Acresce ainda que estas gravuras, e outra documentação do projecto, são transportadas numa mala revestida e pintada de forma artesanal, uma prática “caseira” quase próxima da bricolage, que exibe um desgastado padrão da griffe Louis Vuitton. Esta é também uma das marcas de luxo exclusivas mundiais sujeitas à contrafacção, acto penalizado por lei, mas que proporciona a vulgarização de uma representação de um objecto que distingue o poder de compra entre as classes sociais, atribuindo-lhe uma falsa distinção que é imperceptível ao olhar desprevenido do cidadão comum.
A acção activista de Isaque Pinheiro desconstrói todo este imaginário de exclusividade e de poder financeiro, seja no universo do mercado da arte, ou na aquisição de qualquer outro objecto, como aconteceu com uma empresa de bicicletas do Porto, a Velo Culutre, que reconheceu as gravuras como dinheiro caseiro, para aquisição dos seus produtos. A mala é só uma mala pintada manualmente por um artista, e as gravuras que representam as notas de 50 e 100 Euros são vendidas exactamente pelo valor de mercado de 50 e 100 Euros. A questão essencial que o artista nos coloca é o valor da obra de arte, e da sua autoria enquanto projecto artístico, no contexto de um mercado assente numa série de agentes que divulgam e protegem o trabalho dos artistas e o fazem circular.
No início de 2019, Isaque Pinheiro ficou sem esse factor de divulgação e promoção, dado que as galerias com que trabalhava cessaram a sua actividade. Iniciou então a impressão das gravuras com a face das notas de Euro vendidas pelo valor unitário que reproduzem, permitindo que o artista tenha acesso ao dinheiro do público comprador, ou institucional quando se trata de uma colecção privada ou pública. É como se cada uma destas gravuras fosse uma espécie de imagem de um título de investimento emitido pelo artista. Independentemente da eventual valorização destas obras, esta acção é no imediato auto-sustentável para a vida do artista no plano económico, e social no contacto com público, em eventos como as feiras de arte da ARCOLisboa e ARCOMadrid, em 2019.
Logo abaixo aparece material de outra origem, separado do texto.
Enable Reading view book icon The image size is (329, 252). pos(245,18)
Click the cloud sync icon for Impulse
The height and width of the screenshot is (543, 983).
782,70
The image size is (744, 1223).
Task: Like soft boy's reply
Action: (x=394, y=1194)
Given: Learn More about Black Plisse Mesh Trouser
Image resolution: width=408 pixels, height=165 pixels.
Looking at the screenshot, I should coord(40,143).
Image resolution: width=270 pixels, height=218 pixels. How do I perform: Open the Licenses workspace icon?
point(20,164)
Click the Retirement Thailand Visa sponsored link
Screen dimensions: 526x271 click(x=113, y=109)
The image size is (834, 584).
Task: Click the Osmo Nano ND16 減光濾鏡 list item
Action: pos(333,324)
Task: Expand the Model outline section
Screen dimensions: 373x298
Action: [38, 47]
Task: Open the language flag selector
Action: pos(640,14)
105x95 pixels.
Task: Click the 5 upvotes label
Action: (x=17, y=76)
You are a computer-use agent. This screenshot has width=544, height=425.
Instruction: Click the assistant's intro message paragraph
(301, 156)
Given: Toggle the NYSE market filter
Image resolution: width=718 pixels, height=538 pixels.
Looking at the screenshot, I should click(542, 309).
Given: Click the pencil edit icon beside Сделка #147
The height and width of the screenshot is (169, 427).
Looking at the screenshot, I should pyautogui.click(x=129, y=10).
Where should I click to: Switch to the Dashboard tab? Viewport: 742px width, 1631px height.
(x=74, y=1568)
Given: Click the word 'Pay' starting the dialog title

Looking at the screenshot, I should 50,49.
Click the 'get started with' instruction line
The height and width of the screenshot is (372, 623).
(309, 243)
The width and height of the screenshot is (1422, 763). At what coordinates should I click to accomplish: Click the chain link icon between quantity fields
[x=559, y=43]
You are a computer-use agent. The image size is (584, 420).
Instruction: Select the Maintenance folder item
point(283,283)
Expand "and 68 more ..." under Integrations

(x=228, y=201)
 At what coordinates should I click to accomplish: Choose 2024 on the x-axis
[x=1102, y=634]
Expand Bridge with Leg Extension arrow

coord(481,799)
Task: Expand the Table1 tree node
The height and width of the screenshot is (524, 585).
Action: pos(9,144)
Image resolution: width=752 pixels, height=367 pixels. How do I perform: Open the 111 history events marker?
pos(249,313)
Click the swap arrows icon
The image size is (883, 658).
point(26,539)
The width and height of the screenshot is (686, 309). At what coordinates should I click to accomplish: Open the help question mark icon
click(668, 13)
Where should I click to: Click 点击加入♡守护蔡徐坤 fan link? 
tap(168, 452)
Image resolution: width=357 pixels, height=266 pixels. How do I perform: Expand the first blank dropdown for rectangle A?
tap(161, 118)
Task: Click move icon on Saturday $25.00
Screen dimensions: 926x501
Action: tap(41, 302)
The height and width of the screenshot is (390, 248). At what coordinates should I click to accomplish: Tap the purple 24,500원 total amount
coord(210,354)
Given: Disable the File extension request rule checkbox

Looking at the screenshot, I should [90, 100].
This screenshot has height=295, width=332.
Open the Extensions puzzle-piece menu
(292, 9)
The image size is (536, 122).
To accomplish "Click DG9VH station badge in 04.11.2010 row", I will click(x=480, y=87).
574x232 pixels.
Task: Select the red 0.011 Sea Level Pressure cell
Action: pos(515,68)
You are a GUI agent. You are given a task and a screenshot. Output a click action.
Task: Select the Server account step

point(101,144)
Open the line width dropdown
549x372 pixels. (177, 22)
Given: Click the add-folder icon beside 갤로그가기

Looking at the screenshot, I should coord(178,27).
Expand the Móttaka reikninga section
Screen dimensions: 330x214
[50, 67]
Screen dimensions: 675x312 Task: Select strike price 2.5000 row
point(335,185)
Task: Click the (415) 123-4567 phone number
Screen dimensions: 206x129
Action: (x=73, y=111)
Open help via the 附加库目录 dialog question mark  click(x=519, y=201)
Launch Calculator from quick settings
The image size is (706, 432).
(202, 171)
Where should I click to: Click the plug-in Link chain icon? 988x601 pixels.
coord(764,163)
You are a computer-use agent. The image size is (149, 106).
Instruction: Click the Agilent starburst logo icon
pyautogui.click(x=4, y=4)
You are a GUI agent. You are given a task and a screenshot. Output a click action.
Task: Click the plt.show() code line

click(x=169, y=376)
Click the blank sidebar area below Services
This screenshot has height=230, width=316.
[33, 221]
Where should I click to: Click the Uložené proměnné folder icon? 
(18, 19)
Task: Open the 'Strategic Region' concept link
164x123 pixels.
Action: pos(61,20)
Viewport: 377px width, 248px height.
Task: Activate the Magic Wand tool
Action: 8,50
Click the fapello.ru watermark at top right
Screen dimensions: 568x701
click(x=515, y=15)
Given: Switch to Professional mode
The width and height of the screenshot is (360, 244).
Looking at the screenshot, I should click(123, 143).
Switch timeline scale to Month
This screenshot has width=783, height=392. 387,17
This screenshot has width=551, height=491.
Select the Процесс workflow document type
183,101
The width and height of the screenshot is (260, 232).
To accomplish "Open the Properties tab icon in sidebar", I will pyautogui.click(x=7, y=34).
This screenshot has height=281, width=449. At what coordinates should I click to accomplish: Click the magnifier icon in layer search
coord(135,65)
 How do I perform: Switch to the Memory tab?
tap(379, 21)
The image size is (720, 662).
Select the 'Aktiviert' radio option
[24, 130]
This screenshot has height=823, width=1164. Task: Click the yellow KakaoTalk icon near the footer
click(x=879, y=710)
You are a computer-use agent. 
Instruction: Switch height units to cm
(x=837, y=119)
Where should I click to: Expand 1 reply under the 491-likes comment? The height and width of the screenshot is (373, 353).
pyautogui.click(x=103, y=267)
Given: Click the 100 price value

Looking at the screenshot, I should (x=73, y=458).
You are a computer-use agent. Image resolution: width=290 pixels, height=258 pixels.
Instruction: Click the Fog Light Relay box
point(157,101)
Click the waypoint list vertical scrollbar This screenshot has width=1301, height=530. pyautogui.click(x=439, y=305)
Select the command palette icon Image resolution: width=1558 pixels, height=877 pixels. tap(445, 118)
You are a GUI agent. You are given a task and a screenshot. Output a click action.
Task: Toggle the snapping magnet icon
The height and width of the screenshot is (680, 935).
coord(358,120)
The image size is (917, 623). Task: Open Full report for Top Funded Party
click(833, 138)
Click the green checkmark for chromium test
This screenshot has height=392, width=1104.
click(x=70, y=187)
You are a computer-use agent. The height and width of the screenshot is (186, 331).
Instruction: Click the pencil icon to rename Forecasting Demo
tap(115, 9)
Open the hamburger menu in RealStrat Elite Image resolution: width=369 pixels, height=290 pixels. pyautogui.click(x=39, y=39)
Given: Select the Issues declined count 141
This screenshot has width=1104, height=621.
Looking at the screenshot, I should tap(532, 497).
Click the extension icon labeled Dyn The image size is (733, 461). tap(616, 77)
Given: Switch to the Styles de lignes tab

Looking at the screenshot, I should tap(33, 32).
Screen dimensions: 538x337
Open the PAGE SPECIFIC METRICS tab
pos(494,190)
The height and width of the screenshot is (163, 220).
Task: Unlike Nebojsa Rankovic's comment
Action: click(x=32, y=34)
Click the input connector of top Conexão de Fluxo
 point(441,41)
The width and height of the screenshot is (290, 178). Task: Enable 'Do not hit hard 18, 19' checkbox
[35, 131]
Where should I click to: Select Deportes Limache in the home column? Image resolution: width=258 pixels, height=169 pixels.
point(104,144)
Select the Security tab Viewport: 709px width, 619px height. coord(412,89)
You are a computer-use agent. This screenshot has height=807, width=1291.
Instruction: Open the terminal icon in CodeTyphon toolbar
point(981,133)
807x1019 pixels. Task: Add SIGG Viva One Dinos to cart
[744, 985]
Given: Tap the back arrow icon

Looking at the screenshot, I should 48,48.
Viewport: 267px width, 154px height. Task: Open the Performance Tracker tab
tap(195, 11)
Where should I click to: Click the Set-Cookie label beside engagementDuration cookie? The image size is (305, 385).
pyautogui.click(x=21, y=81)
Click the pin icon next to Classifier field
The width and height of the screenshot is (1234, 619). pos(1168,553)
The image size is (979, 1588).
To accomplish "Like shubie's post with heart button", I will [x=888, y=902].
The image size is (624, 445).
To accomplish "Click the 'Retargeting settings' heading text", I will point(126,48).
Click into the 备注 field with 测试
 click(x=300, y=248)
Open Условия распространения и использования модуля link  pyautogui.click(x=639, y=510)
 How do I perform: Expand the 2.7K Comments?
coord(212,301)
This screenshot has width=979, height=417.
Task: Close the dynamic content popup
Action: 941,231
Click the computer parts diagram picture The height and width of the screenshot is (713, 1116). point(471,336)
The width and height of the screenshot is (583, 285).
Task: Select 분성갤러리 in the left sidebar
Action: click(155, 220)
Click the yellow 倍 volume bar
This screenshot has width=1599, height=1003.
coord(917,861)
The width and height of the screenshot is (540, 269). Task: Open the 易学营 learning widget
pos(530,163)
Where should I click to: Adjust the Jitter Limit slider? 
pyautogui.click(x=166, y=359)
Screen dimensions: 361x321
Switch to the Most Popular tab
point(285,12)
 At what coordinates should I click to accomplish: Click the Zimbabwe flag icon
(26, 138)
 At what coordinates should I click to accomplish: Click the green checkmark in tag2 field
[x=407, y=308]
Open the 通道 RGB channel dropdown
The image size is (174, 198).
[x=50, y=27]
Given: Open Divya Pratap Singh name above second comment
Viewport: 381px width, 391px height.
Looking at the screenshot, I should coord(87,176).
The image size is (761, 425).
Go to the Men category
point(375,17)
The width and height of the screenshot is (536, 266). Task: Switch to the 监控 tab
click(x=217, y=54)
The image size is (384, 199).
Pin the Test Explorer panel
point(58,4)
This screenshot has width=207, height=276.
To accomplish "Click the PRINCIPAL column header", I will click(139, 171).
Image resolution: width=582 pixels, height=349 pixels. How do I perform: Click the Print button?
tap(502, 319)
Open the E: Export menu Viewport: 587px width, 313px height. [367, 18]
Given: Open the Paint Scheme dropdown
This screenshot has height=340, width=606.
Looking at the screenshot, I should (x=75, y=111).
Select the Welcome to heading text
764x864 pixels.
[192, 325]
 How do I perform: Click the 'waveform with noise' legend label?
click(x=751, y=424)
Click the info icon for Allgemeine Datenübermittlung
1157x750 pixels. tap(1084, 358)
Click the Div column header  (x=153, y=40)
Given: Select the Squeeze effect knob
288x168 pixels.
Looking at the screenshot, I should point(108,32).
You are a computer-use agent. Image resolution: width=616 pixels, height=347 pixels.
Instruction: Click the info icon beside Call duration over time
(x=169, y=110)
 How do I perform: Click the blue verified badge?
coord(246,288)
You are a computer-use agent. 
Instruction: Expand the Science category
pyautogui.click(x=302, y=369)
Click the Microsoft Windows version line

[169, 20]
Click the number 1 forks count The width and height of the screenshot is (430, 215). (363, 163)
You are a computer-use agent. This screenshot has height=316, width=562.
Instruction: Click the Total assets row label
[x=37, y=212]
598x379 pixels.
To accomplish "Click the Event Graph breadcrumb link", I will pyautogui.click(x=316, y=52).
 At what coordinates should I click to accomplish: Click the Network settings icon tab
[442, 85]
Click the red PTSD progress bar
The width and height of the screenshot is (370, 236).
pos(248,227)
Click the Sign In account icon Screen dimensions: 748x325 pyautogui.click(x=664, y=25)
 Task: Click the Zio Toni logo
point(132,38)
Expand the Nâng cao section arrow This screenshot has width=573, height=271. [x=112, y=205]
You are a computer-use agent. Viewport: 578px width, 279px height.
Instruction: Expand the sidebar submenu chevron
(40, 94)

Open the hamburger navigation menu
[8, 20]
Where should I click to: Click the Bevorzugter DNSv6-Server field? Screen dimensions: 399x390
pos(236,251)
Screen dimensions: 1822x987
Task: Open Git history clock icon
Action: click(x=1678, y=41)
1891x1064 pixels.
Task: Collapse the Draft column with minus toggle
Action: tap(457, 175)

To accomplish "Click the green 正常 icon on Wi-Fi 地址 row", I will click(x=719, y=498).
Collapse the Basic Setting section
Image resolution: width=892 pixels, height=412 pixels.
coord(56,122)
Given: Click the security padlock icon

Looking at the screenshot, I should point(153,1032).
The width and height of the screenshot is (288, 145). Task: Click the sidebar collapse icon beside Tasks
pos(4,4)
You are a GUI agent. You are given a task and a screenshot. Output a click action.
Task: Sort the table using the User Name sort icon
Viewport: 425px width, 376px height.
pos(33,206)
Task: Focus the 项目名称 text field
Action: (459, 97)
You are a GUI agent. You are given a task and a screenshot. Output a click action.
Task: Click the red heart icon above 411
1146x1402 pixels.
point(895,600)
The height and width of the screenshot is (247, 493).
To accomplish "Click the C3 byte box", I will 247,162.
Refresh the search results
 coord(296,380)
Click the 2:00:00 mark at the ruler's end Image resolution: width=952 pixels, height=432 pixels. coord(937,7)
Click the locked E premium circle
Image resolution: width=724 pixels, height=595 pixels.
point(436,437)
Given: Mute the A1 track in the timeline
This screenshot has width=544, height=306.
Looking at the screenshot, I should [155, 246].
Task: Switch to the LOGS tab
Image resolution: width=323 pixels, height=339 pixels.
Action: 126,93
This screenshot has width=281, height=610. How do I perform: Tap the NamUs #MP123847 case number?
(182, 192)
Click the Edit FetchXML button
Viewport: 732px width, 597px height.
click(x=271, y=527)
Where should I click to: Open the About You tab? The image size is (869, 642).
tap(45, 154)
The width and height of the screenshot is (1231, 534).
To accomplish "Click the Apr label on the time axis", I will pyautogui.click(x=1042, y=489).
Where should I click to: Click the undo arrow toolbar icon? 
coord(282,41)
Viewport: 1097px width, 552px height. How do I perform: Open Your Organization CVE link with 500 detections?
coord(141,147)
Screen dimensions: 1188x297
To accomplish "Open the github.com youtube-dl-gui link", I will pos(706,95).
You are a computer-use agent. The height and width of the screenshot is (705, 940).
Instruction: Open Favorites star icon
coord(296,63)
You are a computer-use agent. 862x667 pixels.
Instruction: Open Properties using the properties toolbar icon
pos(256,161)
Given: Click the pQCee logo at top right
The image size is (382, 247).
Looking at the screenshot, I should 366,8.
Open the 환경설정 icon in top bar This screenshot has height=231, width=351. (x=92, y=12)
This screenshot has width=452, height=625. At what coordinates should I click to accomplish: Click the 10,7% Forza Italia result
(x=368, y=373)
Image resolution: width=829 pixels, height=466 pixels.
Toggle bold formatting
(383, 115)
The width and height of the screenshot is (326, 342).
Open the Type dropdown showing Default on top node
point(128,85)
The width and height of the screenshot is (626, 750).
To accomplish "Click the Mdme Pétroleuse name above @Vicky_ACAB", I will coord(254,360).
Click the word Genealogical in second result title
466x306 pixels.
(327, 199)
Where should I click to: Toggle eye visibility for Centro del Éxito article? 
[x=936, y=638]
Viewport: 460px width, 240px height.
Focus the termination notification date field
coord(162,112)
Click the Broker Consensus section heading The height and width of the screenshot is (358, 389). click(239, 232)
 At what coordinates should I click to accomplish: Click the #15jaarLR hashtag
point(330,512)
Passado um ano sobre o início deste projecto, as feiras de arte ainda não aconteceram, o dinheiro e as transacções passaram para as plataformas electrónicas, plastificaram-se, diz-se agora numa gíria de reconversão da actividade económica. As gravuras manufacturadas e a mala/arquivo/galeria percorrem as redes sociais, enquanto obras de arte para venda. O seu valor será sempre distinto da inscrição impressa pela xilogravura, residindo no acto e no gesto político.
Mas é também um jogo, no sentido lúdico, quase como um jogo de tabuleiro. E parecendo irónico, é muito claro nas questões que nos propõe.